• **INPUT RECORDS**

** Begin **

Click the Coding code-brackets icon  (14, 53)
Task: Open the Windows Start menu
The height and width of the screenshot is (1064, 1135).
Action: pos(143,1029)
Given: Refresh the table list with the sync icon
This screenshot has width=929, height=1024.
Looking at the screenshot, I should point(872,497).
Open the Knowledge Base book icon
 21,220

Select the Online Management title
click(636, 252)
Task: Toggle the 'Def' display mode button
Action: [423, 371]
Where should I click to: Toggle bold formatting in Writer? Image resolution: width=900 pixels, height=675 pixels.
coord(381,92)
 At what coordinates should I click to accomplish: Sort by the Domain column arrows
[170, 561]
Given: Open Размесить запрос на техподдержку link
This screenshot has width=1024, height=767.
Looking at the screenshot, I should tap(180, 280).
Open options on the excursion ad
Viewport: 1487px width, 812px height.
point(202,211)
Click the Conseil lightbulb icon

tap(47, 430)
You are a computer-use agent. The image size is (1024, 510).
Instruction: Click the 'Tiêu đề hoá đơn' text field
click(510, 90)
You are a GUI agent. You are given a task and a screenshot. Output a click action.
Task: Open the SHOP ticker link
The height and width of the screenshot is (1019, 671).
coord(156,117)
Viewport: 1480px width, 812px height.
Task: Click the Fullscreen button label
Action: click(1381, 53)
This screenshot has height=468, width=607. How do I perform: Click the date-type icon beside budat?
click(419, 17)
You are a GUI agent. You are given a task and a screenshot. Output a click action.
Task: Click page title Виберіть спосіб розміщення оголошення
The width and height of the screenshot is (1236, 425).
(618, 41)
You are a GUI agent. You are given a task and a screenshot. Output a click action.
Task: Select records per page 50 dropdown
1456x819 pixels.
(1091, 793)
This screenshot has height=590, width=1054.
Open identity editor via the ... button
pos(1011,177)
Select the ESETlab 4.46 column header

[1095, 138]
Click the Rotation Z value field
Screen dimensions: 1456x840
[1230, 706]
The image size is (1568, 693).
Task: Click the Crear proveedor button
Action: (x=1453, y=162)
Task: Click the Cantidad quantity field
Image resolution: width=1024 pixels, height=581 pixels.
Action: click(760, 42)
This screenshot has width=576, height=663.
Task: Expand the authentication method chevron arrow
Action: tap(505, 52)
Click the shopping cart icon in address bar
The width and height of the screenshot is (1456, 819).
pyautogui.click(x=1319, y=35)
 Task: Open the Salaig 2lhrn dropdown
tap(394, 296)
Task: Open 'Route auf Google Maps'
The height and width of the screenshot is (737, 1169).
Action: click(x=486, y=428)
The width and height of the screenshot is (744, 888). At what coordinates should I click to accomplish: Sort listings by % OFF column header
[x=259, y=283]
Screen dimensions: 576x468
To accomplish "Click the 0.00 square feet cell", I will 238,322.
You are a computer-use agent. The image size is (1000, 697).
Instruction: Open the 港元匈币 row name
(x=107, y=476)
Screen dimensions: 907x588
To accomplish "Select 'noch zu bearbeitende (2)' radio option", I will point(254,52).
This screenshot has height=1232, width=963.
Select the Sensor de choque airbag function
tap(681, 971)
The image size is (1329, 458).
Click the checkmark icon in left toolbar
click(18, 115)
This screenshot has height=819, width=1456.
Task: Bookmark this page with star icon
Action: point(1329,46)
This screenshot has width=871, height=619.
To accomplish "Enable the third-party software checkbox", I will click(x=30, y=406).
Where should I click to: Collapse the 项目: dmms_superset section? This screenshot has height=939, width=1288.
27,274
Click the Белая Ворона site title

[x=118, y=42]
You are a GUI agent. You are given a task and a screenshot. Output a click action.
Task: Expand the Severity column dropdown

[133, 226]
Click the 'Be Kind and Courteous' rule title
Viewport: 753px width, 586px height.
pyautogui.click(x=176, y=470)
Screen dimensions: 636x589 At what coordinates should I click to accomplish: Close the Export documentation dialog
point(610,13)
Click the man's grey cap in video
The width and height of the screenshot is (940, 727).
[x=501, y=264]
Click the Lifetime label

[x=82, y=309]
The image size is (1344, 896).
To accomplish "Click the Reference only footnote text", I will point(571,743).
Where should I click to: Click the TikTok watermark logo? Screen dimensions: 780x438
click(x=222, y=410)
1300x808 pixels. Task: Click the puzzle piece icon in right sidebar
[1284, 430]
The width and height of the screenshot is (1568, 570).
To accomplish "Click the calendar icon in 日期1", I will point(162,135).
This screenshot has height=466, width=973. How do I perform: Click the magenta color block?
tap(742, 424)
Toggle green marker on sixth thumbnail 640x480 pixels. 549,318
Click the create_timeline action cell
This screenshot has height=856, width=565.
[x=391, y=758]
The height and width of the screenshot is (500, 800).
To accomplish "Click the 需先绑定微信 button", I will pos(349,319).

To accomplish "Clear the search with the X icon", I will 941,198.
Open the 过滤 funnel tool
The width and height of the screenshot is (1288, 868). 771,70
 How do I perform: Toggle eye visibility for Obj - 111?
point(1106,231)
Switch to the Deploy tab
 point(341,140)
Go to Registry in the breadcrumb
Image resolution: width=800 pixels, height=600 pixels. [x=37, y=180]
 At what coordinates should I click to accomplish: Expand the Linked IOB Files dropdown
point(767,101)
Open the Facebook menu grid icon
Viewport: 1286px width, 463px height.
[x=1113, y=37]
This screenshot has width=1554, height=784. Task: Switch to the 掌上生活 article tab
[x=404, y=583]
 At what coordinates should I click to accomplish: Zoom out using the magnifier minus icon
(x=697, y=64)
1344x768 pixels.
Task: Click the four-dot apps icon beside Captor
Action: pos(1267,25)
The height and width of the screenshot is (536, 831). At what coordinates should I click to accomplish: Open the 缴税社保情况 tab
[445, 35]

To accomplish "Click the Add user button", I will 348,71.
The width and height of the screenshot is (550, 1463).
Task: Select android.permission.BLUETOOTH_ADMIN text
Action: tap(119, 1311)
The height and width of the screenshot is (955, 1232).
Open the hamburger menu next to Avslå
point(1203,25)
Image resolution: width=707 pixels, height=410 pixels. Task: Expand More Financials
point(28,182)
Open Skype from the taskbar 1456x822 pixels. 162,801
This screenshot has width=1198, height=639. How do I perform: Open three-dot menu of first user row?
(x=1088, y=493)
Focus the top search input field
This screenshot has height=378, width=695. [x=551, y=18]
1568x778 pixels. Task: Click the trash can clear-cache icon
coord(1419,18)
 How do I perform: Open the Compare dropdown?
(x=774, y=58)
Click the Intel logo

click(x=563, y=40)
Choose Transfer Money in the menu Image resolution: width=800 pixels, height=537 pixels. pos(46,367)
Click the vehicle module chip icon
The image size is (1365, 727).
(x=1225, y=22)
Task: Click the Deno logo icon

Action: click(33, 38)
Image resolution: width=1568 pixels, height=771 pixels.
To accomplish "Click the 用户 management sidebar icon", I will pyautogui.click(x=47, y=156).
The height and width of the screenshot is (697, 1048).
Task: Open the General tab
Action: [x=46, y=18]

** End **

• **BRIEF**
Find each line in the entries above that contains the word "what", and copy those lines.

• **FINAL RESULT**
 At what coordinates should I click to accomplish: Sort by the Domain column arrows
The width and height of the screenshot is (744, 888). At what coordinates should I click to accomplish: Sort listings by % OFF column header
Screen dimensions: 636x589 At what coordinates should I click to accomplish: Close the Export documentation dialog
 At what coordinates should I click to accomplish: Expand the Linked IOB Files dropdown
 At what coordinates should I click to accomplish: Zoom out using the magnifier minus icon
The height and width of the screenshot is (536, 831). At what coordinates should I click to accomplish: Open the 缴税社保情况 tab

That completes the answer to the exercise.